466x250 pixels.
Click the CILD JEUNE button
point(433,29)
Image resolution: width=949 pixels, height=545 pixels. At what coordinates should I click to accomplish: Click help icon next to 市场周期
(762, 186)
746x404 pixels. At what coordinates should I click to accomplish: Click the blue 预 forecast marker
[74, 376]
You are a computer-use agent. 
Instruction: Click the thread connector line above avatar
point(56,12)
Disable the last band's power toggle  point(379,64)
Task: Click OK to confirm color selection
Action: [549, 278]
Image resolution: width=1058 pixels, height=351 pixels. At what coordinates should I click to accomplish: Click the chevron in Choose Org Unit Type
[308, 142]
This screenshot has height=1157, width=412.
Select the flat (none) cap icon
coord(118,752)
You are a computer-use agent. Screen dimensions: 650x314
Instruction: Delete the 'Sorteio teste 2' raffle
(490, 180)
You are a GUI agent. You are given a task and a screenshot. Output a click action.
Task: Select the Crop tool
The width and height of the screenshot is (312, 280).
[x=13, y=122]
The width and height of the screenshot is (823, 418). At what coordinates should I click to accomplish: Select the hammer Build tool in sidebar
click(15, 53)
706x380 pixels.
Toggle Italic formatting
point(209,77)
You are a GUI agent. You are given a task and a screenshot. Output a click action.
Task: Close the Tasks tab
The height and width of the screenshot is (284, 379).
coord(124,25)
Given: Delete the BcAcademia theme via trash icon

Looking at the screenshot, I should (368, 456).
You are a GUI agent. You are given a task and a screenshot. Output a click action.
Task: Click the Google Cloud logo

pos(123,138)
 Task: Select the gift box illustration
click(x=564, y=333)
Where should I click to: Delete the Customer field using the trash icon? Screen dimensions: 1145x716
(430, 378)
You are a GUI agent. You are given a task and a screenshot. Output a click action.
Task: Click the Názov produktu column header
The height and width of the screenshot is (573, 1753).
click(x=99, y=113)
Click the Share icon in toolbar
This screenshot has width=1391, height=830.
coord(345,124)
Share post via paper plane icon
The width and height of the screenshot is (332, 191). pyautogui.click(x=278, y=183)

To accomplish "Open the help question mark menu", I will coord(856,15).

************

None of the lines before the one containing "Where should I" belong in the answer; reproduce that line and all later lines of the records exactly.

▶ **SOLUTION BELOW**:
Where should I click to: Delete the Customer field using the trash icon? Screen dimensions: 1145x716
(430, 378)
You are a GUI agent. You are given a task and a screenshot. Output a click action.
Task: Click the Názov produktu column header
The height and width of the screenshot is (573, 1753).
click(x=99, y=113)
Click the Share icon in toolbar
This screenshot has width=1391, height=830.
coord(345,124)
Share post via paper plane icon
The width and height of the screenshot is (332, 191). pyautogui.click(x=278, y=183)

To accomplish "Open the help question mark menu", I will coord(856,15).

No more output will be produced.